The methodology is based on best practices used at various agencies, working group says

A multiagency team put together by the Office of Management and Budget released a report that provides a step-by-step process on how agencies can develop and use segment architectures.

The Federal Segment Architecture Working Group published the report Dec. 9. The FSAWG is a team of architects from 10 federal agencies, OMB and two cross-agency architecture initiatives.

The group’s report is named the Federal Segment Architecture Methodology. Segment architecture is like a mini-enterprise architecture that focuses on a single business process in an organization. It identifies the data elements, technical pieces, and performance measures for a single business process.

The idea for segment architecture was born when OMB started collecting and categorizing data from agencies to find redundancies, said Richard Burk, the former chief architect at the Office of Management and Budget.

With OMB reporting mandates and the broad methodology framework, some agencies began developing their own segment architectures, Burk said.

About a year ago, the team was formed to standardize all the segment architecture efforts developed at various agencies.

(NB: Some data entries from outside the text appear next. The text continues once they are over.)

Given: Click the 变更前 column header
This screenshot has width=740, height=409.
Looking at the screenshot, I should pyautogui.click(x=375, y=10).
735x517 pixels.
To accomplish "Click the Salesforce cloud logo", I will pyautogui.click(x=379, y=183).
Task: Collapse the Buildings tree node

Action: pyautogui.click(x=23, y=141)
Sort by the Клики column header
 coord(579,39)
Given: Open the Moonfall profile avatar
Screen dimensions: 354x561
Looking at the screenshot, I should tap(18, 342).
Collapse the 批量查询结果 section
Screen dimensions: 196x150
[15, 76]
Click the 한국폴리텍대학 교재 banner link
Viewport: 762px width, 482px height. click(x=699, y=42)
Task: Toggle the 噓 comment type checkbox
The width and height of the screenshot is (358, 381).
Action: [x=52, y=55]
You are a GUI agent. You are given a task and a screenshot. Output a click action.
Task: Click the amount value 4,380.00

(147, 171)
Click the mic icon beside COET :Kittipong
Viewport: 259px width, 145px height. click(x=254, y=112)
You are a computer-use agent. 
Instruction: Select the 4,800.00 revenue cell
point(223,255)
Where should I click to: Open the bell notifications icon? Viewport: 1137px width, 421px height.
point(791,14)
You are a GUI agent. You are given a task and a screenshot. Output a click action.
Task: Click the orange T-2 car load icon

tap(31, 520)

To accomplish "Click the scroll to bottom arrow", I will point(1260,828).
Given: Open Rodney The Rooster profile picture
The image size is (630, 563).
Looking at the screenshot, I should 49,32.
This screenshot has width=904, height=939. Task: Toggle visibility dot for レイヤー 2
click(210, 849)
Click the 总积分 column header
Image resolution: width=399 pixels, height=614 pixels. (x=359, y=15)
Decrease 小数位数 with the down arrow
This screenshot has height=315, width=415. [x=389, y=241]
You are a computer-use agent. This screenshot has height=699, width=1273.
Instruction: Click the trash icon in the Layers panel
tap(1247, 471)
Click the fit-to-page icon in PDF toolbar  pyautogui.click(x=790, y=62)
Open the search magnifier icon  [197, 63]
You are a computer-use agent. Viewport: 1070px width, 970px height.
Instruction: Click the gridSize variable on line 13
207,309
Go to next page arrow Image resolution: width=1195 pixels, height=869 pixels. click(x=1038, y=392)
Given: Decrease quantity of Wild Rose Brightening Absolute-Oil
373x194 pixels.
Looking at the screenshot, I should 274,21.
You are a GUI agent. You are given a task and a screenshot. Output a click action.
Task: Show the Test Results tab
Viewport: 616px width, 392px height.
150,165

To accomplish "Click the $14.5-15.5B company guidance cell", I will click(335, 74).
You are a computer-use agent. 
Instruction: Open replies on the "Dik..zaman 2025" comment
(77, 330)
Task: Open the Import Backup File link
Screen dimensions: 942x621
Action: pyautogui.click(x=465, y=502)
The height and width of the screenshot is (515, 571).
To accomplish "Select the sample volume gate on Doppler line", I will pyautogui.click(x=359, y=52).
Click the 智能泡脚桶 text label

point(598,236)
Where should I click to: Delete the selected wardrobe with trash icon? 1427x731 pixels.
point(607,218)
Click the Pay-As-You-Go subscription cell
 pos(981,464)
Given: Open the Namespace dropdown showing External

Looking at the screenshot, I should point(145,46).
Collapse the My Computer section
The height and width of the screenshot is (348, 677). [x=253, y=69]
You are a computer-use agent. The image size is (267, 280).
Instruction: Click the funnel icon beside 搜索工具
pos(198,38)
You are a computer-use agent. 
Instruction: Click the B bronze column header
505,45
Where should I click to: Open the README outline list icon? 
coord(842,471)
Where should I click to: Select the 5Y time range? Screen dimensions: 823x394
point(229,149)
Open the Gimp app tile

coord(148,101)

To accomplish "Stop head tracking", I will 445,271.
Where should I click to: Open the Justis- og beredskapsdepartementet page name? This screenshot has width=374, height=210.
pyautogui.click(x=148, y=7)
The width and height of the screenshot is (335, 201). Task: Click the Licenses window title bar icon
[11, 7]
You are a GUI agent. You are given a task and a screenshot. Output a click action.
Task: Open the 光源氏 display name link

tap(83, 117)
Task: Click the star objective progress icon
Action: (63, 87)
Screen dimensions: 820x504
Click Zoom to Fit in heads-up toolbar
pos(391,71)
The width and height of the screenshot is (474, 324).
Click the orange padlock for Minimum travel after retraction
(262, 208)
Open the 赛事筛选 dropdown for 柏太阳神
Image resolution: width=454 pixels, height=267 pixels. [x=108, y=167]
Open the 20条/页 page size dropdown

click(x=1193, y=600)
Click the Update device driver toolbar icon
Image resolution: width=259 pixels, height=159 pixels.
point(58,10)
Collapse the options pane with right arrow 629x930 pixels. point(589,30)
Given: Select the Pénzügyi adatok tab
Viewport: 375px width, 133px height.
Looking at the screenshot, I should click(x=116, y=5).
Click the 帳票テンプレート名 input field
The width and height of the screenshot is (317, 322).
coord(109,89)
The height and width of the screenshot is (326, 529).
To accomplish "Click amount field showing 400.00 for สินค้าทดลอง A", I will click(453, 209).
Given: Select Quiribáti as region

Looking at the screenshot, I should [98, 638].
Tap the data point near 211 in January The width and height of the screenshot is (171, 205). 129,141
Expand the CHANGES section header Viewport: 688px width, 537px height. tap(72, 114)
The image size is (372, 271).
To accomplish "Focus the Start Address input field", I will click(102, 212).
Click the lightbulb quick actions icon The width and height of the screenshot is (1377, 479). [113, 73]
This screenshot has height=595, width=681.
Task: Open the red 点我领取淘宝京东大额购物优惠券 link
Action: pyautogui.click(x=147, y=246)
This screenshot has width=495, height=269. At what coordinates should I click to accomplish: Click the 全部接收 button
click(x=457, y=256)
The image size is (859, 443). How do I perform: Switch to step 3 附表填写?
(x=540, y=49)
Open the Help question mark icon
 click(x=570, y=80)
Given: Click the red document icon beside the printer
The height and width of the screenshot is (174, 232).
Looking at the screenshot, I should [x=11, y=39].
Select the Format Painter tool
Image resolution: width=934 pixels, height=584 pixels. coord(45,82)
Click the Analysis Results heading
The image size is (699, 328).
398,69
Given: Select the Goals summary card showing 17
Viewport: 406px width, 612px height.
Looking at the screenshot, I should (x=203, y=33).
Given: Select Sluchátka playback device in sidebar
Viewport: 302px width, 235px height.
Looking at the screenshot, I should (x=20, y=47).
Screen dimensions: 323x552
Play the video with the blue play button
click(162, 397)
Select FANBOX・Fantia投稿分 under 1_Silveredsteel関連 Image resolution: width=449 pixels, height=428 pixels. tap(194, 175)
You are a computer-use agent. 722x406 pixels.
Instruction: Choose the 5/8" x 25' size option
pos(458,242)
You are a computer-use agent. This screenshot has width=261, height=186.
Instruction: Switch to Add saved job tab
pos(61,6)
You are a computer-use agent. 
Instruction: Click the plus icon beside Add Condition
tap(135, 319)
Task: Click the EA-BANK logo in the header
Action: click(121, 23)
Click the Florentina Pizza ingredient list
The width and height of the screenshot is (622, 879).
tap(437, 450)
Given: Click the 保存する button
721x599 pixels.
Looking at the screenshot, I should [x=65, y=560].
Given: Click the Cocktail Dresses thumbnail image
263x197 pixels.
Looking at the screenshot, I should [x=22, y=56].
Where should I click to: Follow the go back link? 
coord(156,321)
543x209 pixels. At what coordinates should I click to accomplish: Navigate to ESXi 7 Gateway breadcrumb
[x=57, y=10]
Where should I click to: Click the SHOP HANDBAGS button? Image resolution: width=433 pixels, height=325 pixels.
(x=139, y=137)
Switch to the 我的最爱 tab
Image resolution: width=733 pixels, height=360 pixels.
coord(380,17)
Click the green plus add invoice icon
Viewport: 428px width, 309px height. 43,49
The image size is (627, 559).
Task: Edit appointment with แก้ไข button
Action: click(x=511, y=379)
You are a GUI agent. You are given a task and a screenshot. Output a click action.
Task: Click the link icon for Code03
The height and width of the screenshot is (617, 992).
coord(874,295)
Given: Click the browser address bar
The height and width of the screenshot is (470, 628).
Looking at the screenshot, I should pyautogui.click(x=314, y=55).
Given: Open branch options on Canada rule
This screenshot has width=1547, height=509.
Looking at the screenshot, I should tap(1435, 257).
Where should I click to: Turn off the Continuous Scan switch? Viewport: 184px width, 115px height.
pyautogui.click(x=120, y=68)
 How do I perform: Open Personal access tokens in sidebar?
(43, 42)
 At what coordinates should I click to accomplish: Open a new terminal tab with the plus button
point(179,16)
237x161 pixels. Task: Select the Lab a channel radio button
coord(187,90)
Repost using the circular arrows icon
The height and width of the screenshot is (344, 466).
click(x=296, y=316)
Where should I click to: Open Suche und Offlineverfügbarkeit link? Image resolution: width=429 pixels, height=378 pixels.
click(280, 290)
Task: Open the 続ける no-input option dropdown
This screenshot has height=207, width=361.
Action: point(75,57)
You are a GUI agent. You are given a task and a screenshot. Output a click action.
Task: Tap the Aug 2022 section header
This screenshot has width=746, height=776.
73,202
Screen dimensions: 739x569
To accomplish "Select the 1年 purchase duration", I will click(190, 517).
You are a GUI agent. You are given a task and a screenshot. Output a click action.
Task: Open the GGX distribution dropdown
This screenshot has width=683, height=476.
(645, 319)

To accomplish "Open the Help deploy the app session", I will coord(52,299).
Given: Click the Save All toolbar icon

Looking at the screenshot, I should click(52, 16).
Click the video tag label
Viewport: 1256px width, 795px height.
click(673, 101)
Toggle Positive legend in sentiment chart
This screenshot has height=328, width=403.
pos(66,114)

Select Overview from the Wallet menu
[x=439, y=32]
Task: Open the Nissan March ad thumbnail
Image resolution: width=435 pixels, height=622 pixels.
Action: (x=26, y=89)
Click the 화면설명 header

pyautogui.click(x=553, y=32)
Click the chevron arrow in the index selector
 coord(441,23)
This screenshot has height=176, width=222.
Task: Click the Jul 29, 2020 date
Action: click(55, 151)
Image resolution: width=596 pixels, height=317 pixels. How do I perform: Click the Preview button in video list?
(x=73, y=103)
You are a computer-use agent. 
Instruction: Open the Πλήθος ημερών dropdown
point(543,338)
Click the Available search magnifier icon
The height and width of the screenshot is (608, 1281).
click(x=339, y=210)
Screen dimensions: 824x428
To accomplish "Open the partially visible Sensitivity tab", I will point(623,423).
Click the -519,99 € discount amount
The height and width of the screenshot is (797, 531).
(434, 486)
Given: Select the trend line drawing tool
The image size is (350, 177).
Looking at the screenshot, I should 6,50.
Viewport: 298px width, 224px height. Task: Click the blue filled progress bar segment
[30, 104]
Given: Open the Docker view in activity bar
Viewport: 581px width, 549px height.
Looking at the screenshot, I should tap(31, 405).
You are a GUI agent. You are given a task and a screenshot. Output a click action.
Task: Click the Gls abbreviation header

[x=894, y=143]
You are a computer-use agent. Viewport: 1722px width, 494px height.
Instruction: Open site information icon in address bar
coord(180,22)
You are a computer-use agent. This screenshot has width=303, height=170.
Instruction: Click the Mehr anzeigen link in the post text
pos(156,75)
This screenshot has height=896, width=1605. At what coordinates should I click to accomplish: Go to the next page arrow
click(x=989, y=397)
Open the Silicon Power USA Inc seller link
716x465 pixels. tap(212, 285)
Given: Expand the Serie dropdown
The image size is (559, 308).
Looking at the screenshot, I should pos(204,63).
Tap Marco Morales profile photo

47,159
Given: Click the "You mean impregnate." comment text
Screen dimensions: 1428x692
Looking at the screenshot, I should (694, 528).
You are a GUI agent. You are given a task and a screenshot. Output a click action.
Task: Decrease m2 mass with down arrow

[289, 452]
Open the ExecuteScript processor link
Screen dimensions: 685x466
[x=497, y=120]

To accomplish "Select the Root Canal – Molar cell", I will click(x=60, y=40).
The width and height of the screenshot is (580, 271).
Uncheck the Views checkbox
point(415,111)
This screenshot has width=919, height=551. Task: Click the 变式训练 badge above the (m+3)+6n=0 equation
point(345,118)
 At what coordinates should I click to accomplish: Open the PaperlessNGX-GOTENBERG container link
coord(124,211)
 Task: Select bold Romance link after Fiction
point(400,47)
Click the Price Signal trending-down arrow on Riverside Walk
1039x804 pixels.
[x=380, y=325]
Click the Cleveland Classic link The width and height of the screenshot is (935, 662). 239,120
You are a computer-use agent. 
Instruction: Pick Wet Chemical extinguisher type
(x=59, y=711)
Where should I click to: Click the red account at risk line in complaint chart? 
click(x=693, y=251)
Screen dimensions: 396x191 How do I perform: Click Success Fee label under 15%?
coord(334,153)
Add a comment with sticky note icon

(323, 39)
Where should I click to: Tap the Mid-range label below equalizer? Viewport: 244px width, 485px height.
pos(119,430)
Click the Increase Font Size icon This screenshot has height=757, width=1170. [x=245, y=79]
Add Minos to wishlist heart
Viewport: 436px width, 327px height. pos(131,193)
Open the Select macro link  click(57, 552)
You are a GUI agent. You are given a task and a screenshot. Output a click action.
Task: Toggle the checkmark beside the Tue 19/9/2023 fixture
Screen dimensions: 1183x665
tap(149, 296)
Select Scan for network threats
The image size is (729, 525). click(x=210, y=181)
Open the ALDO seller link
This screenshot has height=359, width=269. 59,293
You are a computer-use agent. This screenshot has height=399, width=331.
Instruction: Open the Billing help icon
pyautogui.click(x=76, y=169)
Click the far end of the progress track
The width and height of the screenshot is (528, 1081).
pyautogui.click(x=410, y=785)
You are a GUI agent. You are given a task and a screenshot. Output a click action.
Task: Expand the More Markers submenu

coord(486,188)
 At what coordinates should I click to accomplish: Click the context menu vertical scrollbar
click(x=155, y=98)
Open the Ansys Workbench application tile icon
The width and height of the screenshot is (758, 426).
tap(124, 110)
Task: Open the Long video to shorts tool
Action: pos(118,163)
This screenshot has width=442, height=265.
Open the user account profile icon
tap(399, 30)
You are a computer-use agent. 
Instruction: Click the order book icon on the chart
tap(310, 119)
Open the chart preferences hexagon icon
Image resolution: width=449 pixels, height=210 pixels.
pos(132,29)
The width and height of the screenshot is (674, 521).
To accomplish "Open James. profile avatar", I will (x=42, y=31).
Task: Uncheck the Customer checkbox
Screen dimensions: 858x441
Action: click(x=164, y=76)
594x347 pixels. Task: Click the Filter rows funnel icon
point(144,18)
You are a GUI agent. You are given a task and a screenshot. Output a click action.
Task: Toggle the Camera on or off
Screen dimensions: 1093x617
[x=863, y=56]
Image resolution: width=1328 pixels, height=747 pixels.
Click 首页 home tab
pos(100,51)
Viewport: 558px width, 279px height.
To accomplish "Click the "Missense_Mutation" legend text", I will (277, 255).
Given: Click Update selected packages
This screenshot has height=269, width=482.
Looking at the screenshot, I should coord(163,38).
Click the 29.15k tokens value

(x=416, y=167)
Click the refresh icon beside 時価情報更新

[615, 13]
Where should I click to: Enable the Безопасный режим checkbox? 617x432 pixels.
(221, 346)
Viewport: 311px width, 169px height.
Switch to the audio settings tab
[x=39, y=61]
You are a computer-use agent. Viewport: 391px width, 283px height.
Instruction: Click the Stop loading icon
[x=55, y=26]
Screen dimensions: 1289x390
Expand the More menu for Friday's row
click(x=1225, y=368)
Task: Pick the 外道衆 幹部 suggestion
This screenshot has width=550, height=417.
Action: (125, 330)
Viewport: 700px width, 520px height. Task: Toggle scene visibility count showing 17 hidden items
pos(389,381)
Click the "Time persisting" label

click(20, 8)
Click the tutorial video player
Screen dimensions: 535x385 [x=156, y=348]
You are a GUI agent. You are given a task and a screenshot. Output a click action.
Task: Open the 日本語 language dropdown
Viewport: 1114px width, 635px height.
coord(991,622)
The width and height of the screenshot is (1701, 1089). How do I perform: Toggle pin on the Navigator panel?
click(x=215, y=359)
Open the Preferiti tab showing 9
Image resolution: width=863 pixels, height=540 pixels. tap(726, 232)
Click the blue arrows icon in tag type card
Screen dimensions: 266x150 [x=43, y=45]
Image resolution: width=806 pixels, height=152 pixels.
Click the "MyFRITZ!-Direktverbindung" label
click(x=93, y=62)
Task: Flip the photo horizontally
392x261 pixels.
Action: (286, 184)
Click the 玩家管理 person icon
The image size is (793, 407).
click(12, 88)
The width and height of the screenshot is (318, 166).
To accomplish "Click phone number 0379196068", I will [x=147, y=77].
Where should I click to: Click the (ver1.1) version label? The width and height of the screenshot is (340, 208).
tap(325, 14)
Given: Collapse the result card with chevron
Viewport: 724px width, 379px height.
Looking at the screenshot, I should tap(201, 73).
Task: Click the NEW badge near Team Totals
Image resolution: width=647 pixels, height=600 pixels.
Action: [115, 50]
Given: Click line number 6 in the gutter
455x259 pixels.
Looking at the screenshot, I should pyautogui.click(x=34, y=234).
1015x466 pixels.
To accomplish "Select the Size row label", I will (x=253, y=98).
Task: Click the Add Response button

“We drew together all the principles and picked all the best ideas and assembled this methodology,” Burk said.“That’s what the FSAM does, it makes it a very step-by-step, almost cookbook process for developing segment architectures which really is a substantial portion of an enterprise architecture,” he said.

The methodology is designed to increase the potential for reuse and collaboration on segment architecture among agencies, said Karen Evans, OMB's administrator for E-Government and information technology.

“The expectation is for agencies to come together, with encouragement from OMB, and collaborate on segment architectures where they have shared mission, [such as] counterterrorism or health information sharing,” Evans said.

“The team produced templates and tips for each step, as well as identifying how the identified products supported capital planning, solution architecture, IT governance, and security processes,” Evans said.

The new methodology report explains that enterprise architecture is not solely an IT issue, Burk said.

“The real drive for this was to try and get the architects out of their offices and talking to the business side of the house, that was the whole genesis of the idea of segment architecture,” he said. “As long as we stayed at the enterprise level we weren’t really bringing much value to the departments in terms of their core mission, and it could easily be ignored by the business areas.”